Suka dan duka mahasiswa UMY dibelikan rumah di Jogja
Selain urusan kelapangan tempat, menurutnya punya rumah sendiri juga membuat ia bisa berbagi manfaat bersama teman-teman kuliah. Jika ada keperluan untuk rapat organisasi, ia dengan ringan menawarkan rumahnya sebagai lokasi berkumpul.
Jika ada teman dari luar kota pun, bisa ia ajak menginap di rumahnya tanpa segan karena tidak ada orang tua. Seperti kebanyakan mahasiswa, ia mendambakan kebebasan. Meski berada di kompleks perumahan gedongan, menurut Qodir, aturannya tetap bebas.
“Untung nih di blok tempatku bebas. Blok sebelah yang masih di perumahan sama itu ketat. Soalnya penghuninya kebanyakan keluarga,” paparnya.

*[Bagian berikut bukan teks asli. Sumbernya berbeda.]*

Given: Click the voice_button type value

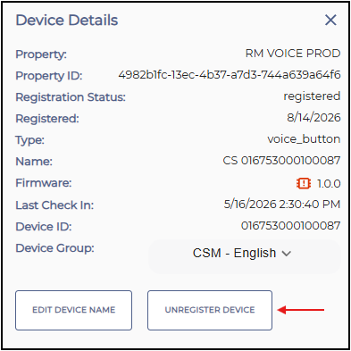Looking at the screenshot, I should click(304, 139).
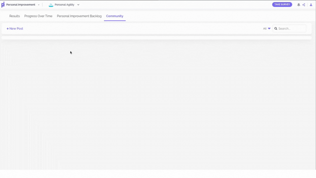The height and width of the screenshot is (178, 316).
Task: Click the share icon in header
Action: tap(304, 5)
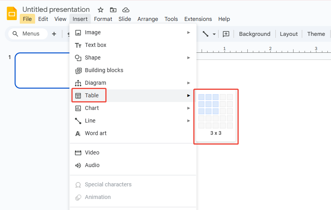Choose Text box from Insert menu
The height and width of the screenshot is (210, 331).
[x=95, y=45]
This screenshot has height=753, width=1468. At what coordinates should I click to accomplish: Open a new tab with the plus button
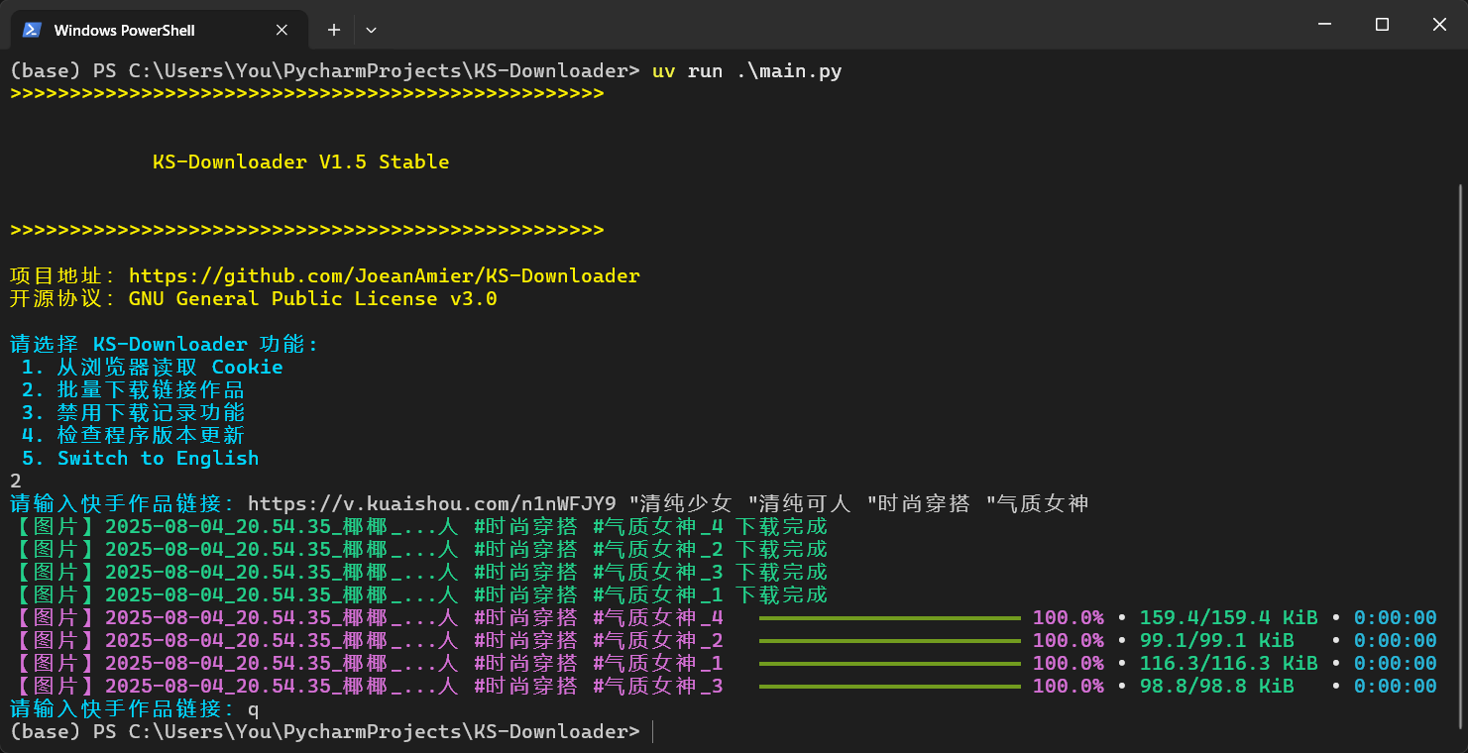click(334, 30)
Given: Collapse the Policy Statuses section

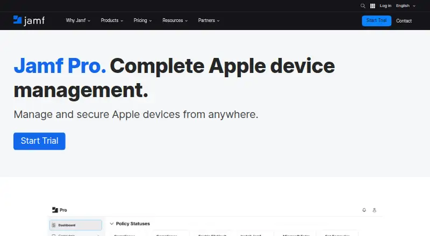Looking at the screenshot, I should (x=112, y=224).
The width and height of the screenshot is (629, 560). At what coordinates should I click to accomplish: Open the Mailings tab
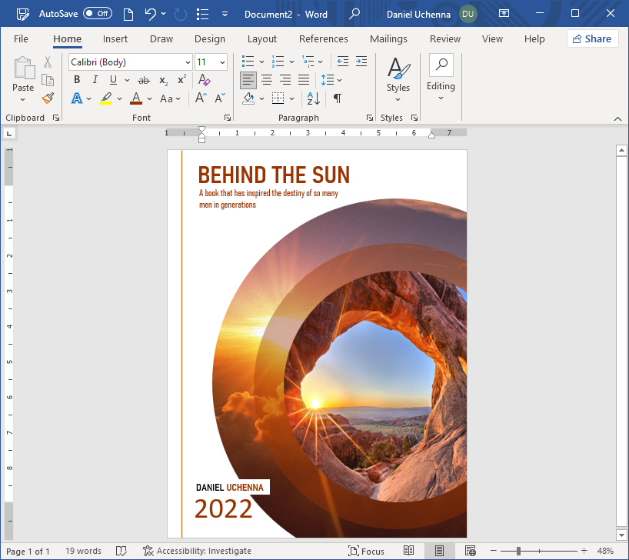click(388, 38)
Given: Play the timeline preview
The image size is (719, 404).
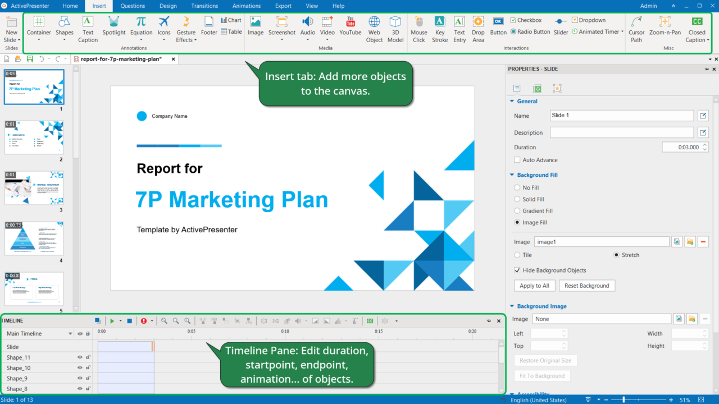Looking at the screenshot, I should (111, 320).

Kuncinya hanya satu yakni tidak menimbulkan keributan. Selain itu, nyaris tidak ada aturan yang merepotkan termasuk urusan normal kesopanan dan asusila.

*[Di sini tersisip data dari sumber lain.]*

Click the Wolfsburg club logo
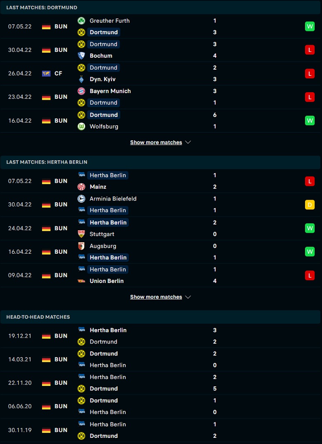 [x=81, y=126]
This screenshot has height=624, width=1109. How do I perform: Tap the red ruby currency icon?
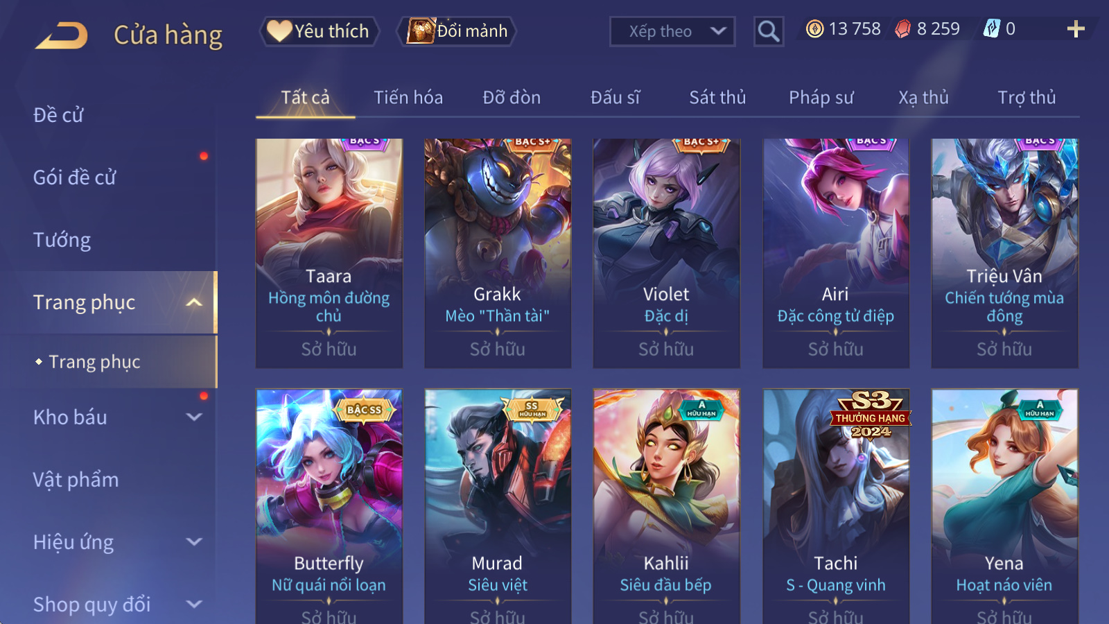pos(902,29)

Soal keributan itu, alumnus UMY ini mengaku pernah kena tegur sekali. Saat itu mobilnya berknalpot blong yang menyebabkan suaranya bising. Suatu ketika, ada beberapa temannya yang mampir ke rumah menggunakan mobil serupa. Alhasil, ia kena tegur satpam kompleks dan warga.

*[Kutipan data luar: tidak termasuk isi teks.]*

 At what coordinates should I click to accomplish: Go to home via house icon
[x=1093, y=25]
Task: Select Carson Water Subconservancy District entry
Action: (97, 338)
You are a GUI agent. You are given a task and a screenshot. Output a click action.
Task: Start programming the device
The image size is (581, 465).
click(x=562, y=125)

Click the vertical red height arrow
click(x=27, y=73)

Selain itu, semuanya nyaris membuat Qodir merasa lebih nyaman ketimbang tinggal di kos. Paling-paling, ia harus melakukan perawatan rumah ketika ada engsel pintu yang rusak maupun saluran air yang mampat.
“Kalau itu mah memang tanggung jawab. Bapakku cuma berpesan suruh ngerawat rumah ini. Nggak ada konsekuensi lain seperti uang saku dikurangi karena nggak tinggal di kos lagi,” paparnya.
Investasi menggiurkan alasan mahasiswa UMY hingga UII dibelikan rumah
Orang tua Qodir sebenarnya sudah berencana membeli rumah di Jogja sejak awal anaknya hendak masuk UMY. Namun, selama satu semester pertama masih mencari-cari hunian yang tepat dan strategis.
Pada masa Qodir hendak masuk kuliah, kebetulan kakaknya juga sedang menyelesaikan skripsi di sebuah kampus swasta lain di Jogja. Adiknya juga berencana melanjutkan pendidikan ke sebuah pondok pesantren di Jogja. Sehingga, orang tuanya bakal lebih sering menyambangi kota ini.
“Daripada setiap ke Jogja nginep di hotel kan mending cari rumah sekalian. Bisa bermanfaat. Sekarang saja pas aku lagi nggak di Jogja, saudara bisa menempati rumah itu,” ungkapnya.
Selain itu, saat mendapati harga yang cukup mahal yakni Rp1,5 miliar, orang tua Qodir justru melihat peluang. Pasalnya, saat perumahan itu baru selesai dibangun, harga unit rumah mereka masih di angka sekitar Rp750 juta.
“Jadi rumahnya itu beli dari tangan kedua. Ya sudah sekitar 3-4 tahun sejak awal perumahannya jadi. Harganya meningkat dua kali lipat artinya potensi juga buat investasi,” terangnya.
Apalagi, orang tua Qodir juga merupakan pengusaha yang mengerti hitung-hitungan bisnis. Terlebih, kompleks perumahan itu berada di Jalan Gamping yang jadi rute utama menuju Bandara YIA dari pusat Kota Yogyakarta. Potensi kenaikan harga tanah di kawasan itu terbilang tinggi.
Rumah masa depan untuk pensiun orang tua
Selain alasan investasi, ada orang tua yang membelikan rumah karena ingin punya tempat menikmati masa pensiun di Jogja. Cerita itu disampaikan Bima* (24), alumnus Fakultas Kedokteran UII yang saat ini sedang menjalani masa co-ass.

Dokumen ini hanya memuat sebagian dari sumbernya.